Он уставился на неё:

— Почему же нет?

— У меня контракт с Госпиталем до тех пор, пока не будет погашен мой долг. Я не могу и шагу ступить, пока они сами мне не велят!

«Ты слишком опоздал».

— Один Бог всем располагает, Эмилия.

— И у меня по-прежнему есть семья, — выпалила она. — Моя мать, братья и сестра снова на Дэзл. Если я отлучусь самовольно, что будет с ними?

Он выставил вперёд руки, как делал всегда, когда они начинали спорить.

— А кто говорил о самоволке? Ты что, действительно думаешь, я бы вернулся, если бы не мог увезти тебя отсюда легально, не запятнав твою репутацию?
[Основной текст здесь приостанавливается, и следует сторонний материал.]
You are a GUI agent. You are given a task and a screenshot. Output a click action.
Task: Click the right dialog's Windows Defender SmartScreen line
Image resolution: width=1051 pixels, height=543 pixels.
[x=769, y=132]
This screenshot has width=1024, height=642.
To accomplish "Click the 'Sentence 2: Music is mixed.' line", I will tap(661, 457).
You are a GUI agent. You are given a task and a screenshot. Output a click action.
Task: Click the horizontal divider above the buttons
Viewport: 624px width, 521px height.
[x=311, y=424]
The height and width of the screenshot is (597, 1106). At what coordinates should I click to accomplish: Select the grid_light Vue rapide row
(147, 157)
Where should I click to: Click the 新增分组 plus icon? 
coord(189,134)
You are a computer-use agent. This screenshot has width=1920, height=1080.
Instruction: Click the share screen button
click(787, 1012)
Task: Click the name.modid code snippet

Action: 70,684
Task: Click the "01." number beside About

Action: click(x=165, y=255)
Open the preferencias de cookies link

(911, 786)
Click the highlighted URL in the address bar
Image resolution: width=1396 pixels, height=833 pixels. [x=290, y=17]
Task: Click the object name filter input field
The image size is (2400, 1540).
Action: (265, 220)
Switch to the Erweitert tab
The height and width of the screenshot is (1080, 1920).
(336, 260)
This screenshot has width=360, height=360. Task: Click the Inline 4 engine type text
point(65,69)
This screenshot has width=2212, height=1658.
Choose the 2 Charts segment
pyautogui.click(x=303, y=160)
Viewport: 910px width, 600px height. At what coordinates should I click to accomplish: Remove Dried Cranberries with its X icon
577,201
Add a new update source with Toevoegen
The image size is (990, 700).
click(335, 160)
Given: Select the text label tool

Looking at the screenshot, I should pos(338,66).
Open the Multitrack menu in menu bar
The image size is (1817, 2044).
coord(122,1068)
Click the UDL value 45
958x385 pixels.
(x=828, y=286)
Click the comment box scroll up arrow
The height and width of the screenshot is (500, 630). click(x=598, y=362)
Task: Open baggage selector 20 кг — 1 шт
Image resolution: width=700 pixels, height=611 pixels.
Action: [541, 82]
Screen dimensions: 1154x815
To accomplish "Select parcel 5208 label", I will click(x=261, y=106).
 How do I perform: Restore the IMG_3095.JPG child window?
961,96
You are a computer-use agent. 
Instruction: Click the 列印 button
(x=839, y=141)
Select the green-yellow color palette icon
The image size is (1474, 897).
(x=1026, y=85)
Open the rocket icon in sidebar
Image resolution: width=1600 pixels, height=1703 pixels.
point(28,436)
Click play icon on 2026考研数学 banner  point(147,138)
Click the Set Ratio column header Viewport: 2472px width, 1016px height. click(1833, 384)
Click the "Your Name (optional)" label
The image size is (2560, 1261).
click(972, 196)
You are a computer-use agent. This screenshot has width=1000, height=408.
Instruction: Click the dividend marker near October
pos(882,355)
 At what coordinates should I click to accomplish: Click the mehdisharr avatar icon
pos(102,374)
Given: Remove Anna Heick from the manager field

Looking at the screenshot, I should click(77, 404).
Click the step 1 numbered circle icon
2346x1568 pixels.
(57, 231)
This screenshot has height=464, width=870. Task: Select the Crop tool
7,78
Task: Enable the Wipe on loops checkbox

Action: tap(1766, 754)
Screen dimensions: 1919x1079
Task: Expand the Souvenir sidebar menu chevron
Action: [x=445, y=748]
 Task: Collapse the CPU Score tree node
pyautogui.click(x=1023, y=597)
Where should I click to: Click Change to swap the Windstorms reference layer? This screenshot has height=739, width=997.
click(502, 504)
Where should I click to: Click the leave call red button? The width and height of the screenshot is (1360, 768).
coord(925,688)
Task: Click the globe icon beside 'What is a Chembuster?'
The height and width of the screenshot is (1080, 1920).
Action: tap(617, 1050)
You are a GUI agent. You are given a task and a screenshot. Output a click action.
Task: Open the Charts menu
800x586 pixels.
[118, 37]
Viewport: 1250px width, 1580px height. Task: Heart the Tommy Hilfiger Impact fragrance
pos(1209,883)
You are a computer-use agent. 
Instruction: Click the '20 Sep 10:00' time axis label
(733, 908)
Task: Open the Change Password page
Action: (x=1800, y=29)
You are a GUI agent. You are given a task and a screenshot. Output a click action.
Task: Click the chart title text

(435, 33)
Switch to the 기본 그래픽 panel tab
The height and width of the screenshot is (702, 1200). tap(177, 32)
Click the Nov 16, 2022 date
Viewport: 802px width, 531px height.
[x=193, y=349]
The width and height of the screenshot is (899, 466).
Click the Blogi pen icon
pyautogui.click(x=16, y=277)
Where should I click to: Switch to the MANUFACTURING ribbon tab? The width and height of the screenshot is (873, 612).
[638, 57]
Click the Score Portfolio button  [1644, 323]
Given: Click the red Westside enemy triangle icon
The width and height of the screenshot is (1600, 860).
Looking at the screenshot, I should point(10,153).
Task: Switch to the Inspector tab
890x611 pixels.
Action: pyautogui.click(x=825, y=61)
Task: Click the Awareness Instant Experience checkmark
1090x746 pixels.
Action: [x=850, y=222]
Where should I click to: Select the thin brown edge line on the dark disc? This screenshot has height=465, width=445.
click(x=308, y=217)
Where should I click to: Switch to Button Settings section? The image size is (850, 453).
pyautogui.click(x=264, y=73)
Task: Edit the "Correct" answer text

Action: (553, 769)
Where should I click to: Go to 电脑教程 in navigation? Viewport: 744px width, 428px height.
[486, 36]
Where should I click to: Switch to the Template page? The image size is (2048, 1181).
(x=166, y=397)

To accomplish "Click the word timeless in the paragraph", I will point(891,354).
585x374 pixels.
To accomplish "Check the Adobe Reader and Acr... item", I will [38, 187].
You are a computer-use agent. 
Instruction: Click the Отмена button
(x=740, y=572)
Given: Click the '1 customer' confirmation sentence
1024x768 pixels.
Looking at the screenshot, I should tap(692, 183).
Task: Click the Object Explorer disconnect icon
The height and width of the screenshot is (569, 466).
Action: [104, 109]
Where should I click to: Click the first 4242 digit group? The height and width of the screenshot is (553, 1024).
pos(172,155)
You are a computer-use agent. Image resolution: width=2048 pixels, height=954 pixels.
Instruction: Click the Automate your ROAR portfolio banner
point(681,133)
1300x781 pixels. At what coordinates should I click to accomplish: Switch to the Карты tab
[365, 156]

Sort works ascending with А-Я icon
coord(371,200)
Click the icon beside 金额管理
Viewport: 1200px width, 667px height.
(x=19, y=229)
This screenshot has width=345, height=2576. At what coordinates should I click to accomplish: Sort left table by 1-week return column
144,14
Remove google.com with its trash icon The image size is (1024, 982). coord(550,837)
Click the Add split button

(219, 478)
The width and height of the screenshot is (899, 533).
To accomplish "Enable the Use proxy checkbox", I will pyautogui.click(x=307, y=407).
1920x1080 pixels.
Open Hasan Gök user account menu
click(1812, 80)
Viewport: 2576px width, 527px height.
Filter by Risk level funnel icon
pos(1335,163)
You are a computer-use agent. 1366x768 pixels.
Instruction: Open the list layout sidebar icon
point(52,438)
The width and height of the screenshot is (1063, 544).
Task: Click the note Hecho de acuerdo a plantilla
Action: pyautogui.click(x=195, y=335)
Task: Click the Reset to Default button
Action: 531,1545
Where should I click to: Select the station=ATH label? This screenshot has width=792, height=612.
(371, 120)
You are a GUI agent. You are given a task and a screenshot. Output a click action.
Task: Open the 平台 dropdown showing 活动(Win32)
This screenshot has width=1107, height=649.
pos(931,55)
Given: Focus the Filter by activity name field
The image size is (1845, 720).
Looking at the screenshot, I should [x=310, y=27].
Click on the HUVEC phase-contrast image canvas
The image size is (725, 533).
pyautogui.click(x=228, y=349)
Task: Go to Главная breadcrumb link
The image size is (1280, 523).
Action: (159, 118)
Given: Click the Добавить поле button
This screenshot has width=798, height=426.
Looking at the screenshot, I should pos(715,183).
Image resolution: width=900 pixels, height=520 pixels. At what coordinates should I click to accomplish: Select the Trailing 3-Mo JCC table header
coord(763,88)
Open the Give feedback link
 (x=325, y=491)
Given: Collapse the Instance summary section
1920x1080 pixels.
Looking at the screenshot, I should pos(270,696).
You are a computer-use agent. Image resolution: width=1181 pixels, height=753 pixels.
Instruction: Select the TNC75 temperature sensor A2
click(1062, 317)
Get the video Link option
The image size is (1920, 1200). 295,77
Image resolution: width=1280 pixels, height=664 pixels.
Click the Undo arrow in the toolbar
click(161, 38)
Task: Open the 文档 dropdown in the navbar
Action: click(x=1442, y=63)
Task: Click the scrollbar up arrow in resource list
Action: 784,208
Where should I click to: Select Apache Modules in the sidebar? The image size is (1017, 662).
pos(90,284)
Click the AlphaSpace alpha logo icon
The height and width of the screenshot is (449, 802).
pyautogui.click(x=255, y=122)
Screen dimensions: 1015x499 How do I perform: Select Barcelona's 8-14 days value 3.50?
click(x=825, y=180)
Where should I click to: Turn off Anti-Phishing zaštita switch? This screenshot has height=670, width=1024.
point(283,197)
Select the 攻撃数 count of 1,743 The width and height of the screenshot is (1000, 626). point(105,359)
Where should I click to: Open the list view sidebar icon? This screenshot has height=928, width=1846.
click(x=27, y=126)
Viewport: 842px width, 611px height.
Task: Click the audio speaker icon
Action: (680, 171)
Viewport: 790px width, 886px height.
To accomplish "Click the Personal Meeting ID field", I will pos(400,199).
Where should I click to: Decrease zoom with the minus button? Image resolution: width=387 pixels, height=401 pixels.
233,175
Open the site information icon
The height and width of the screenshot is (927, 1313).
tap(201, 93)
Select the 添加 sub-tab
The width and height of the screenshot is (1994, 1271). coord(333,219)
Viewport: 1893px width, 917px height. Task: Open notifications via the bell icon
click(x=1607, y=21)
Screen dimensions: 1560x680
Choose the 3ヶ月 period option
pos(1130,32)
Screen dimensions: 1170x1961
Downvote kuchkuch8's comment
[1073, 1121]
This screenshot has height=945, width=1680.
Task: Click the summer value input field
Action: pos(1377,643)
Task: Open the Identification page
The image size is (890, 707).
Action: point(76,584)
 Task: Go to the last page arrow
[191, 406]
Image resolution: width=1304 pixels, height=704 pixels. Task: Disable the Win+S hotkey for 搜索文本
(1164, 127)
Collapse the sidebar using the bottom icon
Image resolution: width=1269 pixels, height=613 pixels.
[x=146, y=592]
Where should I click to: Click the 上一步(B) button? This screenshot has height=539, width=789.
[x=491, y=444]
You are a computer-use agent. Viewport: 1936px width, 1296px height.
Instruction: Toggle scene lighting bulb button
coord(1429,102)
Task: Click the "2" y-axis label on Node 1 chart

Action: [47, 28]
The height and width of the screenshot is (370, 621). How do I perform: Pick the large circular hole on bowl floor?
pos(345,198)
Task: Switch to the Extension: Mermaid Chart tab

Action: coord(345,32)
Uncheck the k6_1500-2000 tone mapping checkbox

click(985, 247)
— Это не называется легально. Легально — когда получаешь разрешение на отъезд из соответствующих инстанций. А это… теневая сторона. То, о чём говоришь ты.

— Прости, я не выполнил все надлежащие формальности, Эмилия. — Он улыбнулся, отчасти обнажив при этом свой нелепый пурпурный зуб. — Но я здесь и, как бы то ни было, спрашиваю тебя. Ты говоришь — да, и тогда всё остальное — только формальности.

— За исключением того, что тебе придётся выкупить меня, Капа.

Он снова пожал плечами:

— Ну так что?

— Тебе придётся выкупить меня и заплатить мой долг. А если ты не сделаешь этого, то груз ляжет на плечи моей матери.

Капа фыркнул и пнул ногой стену. Эмилии было знакомо это движение. И ей было горько. Горько видеть мальчика, которого она когда-то любила, в этом легкомысленном и беспечном мужчине.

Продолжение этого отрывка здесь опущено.